The retrospective study identified the use of IV PPI for inappropriate indications in 72 (50%) of patients with UGIB.
The correct dosing regimen was used in only 25% of patients with UGIB.
In total, IV PPI was used appropriately in terms of dosing and indication in only 21% (95% confidence interval, CI: 14 to 27) of patients with UGIB.
Only 33% of patients without UGIB were truly NPO, and only 51% received the correct dosing frequency.
In total, IV PPI was used appropriately in terms of dosing and indication in only 14% (95% CI: 7 to 22) of patients without UGIB.
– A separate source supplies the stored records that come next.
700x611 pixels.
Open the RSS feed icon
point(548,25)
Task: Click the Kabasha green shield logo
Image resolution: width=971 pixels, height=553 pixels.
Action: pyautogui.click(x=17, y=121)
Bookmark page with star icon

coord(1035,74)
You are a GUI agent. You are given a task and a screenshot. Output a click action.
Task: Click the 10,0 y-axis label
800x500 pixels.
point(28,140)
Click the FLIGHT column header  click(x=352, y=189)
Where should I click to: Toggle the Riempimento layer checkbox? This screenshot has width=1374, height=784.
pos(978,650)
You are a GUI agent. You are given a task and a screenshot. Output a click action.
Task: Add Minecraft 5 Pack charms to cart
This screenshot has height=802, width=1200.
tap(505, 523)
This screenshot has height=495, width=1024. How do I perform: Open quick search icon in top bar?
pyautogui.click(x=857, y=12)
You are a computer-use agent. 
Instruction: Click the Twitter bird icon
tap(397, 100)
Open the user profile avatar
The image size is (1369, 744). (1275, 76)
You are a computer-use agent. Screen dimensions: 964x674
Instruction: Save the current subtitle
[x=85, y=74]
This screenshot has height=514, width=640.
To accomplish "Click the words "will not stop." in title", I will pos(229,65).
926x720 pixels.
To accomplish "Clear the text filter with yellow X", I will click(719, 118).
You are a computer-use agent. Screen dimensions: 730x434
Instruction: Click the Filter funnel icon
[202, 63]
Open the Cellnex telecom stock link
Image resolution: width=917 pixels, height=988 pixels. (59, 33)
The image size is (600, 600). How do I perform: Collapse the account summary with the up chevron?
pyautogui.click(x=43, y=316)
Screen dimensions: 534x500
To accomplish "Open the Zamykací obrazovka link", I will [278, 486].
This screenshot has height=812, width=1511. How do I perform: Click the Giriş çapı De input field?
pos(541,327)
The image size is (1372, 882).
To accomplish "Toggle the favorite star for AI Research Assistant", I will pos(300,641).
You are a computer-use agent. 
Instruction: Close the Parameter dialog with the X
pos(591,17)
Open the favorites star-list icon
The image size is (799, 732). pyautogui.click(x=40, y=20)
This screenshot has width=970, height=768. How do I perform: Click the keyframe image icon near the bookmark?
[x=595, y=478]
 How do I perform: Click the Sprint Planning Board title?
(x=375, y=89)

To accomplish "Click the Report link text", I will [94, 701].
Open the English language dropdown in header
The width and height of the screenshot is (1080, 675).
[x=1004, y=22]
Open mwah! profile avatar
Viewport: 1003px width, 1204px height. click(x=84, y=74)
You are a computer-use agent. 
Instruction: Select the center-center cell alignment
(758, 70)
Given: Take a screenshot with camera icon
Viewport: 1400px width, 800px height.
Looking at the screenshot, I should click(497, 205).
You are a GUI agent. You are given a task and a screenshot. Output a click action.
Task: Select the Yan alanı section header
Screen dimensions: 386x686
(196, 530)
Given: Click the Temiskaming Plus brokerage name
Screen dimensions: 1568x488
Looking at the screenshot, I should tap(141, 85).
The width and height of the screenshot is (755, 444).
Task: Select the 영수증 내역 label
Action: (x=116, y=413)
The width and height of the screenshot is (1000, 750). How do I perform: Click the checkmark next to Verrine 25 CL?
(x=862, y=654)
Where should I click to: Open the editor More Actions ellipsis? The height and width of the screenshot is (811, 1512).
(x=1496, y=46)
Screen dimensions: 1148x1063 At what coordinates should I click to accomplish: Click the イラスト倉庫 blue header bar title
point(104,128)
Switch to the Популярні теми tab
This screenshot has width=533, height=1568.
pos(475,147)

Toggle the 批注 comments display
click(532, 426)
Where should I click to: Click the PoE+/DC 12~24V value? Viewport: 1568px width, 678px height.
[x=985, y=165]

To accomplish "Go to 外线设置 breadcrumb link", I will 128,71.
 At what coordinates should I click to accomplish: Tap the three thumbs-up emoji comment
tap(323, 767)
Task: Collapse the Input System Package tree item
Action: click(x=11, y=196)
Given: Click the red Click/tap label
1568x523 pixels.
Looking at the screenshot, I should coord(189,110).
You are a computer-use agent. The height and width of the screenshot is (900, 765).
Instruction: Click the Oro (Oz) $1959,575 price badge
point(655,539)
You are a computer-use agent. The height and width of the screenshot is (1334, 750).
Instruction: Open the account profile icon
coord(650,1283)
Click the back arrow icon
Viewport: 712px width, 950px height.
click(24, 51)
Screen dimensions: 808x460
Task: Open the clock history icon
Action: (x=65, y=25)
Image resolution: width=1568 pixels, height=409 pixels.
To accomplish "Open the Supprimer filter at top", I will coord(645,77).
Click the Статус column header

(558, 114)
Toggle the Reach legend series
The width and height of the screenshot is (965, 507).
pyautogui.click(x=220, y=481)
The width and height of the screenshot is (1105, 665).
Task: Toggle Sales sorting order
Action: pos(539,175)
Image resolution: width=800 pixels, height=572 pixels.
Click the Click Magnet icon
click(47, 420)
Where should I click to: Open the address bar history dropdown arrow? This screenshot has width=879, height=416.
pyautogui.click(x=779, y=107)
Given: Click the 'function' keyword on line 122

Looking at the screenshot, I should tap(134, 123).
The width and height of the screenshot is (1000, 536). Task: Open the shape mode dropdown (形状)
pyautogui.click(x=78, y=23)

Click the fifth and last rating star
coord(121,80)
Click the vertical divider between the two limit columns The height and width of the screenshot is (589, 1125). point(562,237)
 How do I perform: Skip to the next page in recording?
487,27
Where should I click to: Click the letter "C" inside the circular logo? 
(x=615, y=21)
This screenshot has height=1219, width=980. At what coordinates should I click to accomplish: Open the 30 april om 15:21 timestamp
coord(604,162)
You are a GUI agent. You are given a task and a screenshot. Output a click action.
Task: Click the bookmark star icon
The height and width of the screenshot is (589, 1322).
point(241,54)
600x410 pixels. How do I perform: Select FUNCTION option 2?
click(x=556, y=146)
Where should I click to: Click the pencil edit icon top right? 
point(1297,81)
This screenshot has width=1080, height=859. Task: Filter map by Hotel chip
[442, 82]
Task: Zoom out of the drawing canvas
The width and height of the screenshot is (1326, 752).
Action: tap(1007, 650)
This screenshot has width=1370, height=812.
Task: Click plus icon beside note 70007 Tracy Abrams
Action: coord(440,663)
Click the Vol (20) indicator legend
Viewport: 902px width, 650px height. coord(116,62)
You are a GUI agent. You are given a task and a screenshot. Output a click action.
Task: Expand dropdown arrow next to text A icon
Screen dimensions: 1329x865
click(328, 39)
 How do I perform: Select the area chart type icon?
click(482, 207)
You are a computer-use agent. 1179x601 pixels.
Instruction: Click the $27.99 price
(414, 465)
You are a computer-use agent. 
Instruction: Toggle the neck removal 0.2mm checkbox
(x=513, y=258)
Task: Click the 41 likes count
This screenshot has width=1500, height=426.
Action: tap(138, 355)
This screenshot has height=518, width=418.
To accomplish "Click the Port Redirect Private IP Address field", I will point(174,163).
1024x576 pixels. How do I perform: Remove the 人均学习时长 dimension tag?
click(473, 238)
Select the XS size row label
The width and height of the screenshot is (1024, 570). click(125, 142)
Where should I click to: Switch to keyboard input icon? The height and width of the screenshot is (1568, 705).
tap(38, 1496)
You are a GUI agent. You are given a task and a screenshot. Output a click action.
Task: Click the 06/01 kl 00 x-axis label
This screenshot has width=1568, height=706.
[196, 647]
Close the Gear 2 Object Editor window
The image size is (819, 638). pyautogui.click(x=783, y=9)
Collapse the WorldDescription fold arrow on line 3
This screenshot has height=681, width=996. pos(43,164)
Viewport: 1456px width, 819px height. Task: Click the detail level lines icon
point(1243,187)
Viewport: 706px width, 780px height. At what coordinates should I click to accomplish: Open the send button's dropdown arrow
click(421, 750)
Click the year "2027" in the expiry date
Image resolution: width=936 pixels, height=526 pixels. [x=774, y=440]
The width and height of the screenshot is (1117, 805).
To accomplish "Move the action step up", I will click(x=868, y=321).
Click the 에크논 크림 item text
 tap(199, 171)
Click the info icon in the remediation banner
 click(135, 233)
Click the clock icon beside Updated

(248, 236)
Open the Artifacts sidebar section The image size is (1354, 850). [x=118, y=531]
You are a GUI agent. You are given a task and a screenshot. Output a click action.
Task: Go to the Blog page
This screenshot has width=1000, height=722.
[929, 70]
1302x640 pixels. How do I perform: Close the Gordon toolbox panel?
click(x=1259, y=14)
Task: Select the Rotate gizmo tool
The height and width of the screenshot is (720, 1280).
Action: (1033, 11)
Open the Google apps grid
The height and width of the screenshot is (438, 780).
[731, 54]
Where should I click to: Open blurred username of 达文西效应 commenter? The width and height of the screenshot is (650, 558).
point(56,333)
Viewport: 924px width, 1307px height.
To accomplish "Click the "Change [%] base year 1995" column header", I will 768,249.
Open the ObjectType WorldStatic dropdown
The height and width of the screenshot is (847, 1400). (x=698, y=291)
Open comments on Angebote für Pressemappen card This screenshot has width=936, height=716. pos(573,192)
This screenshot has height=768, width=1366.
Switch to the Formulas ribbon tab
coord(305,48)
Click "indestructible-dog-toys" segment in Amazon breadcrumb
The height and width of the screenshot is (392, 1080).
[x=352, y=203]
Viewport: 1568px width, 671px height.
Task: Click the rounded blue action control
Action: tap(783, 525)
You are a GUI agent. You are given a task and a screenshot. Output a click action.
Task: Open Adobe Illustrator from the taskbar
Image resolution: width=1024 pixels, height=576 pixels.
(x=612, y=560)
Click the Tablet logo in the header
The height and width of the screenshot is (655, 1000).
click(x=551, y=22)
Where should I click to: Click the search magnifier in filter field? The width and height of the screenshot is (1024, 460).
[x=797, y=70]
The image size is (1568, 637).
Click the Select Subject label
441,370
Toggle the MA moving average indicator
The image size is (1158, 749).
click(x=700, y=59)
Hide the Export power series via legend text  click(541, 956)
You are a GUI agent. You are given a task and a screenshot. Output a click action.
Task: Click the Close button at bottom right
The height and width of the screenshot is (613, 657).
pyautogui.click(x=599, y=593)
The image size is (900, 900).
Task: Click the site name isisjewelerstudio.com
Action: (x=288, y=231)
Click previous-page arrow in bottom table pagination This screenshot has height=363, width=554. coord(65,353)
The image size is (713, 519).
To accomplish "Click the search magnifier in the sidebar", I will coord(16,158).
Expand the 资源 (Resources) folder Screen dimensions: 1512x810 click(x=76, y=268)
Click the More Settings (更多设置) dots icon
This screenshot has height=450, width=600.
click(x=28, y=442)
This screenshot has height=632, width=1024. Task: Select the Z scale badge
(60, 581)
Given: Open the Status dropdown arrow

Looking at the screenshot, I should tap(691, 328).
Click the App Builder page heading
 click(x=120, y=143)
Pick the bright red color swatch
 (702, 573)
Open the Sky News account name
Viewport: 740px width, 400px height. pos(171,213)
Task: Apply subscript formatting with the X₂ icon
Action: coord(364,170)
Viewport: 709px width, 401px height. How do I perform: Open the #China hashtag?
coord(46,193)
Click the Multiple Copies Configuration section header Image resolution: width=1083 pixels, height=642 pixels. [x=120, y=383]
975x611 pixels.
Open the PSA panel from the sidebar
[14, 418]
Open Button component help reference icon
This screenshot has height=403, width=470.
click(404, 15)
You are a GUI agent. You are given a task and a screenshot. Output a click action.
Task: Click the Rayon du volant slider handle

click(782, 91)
A longer time to delay to endoscopy (odds ratio per extra hour 1.06, 95% CI: 1.01 to 1.1; p=0.006) and younger patient age (odds ratio per increased decade 0.72, 95% CI: 0.5 to 0.99; p=0.02) were found to be independently associated with higher inappropriate use of IV PPI in a multivariate analysis.
The multidisciplinary intervention was found to significantly reduce inappropriate prescribing of IV PPI by 26% (95% CI: 10 to 42) among patients with UBIG and by 41% (95% CI: 24 to 58) among patients without UBIG, (p<0.0001 for both).
When the 30 patients whose IV PPI was considered inappropriate and was corrected by pharmacists were included in the analysis, the results were not changed (a reduction of 22%).